Citing delays in decontamination work, the government has decided to extend evacuation orders by one year for two villages near the crippled Fukushima No. 1 nuclear plant, sources said.
The government initially planned to lift the orders in “zones being prepared for the lifting of the evacuation order” in Katsurao and Iitate in March, three years after the Great East Japan Earthquake and tsunami triggered the Fukushima nuclear accident.
But the government’s local nuclear emergency response headquarters will set March 2015 as the new target date, the sources said.
Areas with this designation have annual radiation doses of 20 millisieverts or less.
The delay in lifting the evacuation orders could cause more evacuees to lose their desire to return home.
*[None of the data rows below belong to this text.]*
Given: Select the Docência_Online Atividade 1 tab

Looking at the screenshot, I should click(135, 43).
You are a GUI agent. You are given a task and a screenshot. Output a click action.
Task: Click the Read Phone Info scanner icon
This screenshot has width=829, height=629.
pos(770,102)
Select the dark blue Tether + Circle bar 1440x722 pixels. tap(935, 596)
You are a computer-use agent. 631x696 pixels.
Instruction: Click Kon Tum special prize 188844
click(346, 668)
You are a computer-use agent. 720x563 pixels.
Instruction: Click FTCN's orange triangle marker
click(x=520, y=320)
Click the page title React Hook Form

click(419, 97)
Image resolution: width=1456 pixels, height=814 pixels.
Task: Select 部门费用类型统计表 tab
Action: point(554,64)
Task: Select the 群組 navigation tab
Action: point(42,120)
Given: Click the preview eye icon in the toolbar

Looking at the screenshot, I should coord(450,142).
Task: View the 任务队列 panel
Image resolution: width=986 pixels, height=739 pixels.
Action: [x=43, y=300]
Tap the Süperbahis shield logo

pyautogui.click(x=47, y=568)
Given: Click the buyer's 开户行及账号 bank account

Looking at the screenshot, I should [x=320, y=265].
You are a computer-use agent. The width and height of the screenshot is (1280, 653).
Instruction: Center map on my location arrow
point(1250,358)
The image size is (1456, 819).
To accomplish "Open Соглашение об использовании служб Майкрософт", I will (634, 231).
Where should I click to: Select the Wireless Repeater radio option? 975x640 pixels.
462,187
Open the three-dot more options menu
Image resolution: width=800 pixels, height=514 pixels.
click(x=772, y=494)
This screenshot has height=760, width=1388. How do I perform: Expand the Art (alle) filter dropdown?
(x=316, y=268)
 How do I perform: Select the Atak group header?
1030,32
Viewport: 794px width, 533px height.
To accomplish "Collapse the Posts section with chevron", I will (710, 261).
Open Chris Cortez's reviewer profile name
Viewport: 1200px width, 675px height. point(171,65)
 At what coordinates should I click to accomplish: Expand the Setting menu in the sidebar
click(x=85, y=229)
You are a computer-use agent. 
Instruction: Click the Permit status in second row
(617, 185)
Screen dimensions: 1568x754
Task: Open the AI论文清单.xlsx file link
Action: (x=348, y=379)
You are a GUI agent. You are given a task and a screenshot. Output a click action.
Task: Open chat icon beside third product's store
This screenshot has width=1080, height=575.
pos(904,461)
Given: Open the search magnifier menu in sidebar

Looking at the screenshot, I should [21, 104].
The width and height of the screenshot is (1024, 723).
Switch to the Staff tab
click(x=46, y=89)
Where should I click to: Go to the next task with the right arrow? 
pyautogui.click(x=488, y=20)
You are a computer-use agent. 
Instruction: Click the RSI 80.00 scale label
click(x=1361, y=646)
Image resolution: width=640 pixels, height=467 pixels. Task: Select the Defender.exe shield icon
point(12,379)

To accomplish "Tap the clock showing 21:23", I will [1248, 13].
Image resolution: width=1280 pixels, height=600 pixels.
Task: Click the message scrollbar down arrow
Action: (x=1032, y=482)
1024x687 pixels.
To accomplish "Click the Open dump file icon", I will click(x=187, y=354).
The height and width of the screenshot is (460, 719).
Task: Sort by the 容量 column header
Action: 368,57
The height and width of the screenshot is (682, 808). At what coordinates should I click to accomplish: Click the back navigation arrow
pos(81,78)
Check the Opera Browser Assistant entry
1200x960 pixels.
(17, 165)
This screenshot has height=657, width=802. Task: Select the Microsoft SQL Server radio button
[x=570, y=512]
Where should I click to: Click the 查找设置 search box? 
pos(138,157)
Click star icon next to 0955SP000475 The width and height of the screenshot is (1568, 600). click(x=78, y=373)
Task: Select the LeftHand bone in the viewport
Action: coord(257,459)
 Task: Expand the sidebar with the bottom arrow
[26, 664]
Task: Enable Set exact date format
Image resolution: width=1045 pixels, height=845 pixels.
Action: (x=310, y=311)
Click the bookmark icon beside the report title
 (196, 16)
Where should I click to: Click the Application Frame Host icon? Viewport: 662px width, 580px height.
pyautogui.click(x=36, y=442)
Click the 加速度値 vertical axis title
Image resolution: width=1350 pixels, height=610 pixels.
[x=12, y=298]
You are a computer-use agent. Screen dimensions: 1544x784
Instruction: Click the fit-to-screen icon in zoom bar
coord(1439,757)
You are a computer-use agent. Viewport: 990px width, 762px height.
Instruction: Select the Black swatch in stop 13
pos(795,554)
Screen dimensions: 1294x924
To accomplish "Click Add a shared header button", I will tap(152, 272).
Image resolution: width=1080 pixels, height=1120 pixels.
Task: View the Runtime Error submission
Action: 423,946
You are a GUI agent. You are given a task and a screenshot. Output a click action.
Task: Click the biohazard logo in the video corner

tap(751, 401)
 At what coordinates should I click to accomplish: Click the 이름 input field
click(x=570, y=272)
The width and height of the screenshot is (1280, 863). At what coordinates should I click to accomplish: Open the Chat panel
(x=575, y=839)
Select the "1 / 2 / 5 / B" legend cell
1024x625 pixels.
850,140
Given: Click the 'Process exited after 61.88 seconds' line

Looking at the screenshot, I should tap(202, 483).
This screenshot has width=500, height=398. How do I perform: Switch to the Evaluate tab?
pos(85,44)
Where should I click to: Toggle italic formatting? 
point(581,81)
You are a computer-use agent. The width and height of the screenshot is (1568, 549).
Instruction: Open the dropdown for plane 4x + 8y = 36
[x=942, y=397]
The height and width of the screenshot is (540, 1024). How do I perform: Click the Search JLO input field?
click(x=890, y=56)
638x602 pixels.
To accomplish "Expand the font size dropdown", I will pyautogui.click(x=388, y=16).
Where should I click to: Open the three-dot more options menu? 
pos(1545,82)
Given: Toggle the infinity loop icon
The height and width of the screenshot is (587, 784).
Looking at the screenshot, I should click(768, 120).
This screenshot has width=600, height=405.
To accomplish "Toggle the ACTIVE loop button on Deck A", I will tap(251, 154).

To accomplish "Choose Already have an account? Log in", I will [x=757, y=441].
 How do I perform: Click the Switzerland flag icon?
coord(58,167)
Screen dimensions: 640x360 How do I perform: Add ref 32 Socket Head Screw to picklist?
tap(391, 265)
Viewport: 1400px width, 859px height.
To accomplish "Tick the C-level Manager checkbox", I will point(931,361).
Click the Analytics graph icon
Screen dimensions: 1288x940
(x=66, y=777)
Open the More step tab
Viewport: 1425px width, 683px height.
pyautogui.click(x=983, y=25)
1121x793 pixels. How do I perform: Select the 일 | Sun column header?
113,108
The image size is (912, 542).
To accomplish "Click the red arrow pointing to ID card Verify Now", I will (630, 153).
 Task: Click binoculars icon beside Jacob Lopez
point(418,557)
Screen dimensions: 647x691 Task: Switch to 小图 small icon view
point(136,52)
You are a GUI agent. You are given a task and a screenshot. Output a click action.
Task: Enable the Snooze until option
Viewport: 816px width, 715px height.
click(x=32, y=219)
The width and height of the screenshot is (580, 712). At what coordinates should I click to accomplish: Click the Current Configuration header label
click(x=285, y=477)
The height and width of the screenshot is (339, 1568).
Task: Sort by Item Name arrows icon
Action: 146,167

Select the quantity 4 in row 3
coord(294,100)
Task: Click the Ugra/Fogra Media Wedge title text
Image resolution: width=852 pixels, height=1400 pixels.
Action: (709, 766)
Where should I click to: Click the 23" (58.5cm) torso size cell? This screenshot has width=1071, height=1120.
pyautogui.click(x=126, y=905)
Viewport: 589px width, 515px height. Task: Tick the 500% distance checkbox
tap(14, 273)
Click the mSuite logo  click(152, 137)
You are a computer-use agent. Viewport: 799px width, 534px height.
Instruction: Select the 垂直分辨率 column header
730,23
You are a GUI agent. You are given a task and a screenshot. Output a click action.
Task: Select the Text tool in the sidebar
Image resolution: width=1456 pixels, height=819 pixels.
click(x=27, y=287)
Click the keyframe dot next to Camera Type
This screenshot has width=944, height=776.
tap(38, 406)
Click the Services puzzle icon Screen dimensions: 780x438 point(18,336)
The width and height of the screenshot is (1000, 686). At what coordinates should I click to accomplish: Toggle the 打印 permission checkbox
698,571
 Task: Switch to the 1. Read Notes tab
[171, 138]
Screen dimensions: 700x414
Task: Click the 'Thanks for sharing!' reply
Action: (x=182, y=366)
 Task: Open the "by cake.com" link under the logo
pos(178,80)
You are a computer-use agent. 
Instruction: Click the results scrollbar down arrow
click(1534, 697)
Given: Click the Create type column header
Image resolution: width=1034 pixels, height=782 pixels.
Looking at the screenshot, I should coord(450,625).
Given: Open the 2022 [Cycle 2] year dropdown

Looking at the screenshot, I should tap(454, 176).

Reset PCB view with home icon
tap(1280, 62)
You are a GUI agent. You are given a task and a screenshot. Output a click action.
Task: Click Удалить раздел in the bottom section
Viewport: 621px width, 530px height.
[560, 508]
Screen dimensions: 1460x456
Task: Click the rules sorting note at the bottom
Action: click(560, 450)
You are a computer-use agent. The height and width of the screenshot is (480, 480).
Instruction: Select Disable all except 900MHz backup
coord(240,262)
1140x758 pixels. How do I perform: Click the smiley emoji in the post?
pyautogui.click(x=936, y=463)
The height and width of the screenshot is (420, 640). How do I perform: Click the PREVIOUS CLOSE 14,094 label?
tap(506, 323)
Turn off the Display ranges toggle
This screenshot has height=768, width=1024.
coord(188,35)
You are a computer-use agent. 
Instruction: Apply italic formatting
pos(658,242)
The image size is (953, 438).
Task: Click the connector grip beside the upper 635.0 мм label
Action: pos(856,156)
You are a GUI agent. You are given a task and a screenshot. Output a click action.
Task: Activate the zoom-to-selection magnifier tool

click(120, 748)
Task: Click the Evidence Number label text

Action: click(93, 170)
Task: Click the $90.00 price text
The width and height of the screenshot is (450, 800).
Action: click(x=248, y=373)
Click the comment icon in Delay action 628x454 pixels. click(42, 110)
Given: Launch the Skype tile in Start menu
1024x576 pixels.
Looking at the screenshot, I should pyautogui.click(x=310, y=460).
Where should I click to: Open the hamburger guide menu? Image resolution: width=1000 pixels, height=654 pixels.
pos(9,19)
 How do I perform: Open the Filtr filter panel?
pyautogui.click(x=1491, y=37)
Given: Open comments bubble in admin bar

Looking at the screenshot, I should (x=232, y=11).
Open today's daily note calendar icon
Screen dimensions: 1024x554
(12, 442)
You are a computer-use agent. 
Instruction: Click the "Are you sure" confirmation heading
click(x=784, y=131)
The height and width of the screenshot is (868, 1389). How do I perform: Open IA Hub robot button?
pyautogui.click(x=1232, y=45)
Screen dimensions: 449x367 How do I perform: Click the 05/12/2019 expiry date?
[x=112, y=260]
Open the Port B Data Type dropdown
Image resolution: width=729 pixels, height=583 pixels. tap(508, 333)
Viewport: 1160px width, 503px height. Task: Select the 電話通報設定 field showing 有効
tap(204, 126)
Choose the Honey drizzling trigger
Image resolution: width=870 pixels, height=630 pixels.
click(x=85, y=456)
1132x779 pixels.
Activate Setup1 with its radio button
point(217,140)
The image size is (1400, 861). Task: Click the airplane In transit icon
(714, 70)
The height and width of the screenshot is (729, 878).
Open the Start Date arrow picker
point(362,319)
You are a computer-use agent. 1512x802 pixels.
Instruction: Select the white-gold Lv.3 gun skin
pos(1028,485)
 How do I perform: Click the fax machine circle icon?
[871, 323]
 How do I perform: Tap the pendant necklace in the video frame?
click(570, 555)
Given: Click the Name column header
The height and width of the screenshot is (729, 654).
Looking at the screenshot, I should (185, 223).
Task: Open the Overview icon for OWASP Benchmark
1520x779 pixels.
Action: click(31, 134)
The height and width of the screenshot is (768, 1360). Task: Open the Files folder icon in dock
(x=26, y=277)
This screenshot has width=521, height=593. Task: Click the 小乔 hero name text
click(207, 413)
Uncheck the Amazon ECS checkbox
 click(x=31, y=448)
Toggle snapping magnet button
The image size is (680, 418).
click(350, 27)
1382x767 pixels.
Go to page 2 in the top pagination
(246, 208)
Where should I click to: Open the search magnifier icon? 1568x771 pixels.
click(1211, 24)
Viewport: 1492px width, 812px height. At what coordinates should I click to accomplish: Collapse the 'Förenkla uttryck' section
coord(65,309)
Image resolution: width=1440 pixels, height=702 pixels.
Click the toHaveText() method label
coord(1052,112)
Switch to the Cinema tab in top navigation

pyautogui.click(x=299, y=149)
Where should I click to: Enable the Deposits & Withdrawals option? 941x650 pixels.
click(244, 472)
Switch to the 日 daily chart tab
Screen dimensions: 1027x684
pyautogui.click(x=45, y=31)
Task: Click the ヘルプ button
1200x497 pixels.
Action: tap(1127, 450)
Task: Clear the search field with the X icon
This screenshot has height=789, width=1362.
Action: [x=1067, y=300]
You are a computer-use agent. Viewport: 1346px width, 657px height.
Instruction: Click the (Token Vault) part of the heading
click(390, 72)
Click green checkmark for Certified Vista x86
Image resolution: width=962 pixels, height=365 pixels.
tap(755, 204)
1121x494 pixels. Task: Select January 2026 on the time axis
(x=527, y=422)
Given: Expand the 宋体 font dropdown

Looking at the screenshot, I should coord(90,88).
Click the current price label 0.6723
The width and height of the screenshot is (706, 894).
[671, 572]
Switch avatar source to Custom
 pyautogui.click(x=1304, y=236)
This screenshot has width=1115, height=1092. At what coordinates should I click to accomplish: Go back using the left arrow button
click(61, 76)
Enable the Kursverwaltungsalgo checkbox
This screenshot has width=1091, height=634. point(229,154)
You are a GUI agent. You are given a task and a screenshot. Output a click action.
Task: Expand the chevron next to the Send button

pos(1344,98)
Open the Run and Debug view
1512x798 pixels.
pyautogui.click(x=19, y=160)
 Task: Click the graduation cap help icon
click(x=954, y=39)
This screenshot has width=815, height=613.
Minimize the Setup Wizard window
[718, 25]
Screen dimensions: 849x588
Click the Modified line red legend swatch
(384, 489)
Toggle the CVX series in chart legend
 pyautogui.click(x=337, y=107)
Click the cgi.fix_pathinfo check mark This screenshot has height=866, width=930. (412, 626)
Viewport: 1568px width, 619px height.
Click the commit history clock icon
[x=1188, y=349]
The villages may also have to reconsider their rehabilitation plans, and the recovery of services necessary for the people’s daily lives may stall.
Plant operator Tokyo Electric Power Co. will have to provide more compensation payments for evacuees. The redress period continues for one year after an evacuation order is lifted.
In Katsurao, the zone facing the delay was home to 1,359 people from 417 households, while 5,210 people from 1,582 households used to live in the zone in Iitate.
Target dates for two other evacuation zones remain unchanged. In the two villages, evacuation orders are expected to be lifted for “no-residence zones,” with annual doses between 20 and 50 millisieverts, in March 2016, and for “difficult-to-return zones,” with annual doses exceeding 50 millisieverts, in March 2017.
Other municipalities where government-led decontamination work has been behind schedule may also have their target dates pushed back.
The local nuclear emergency response headquarters has set target dates for lifting evacuation orders in Minami-Soma city, as well as the towns of Tomioka, Namie, Futaba and Okuma, based on plans for infrastructure recovery and decontamination work.
Tomioka, located south of the crippled plant, is calling on the government to review the targets based on realistic assessments.
“We hope to draw up a town development plan for the future, but target dates are based on shaky grounds and have lost substance,” a senior town official said.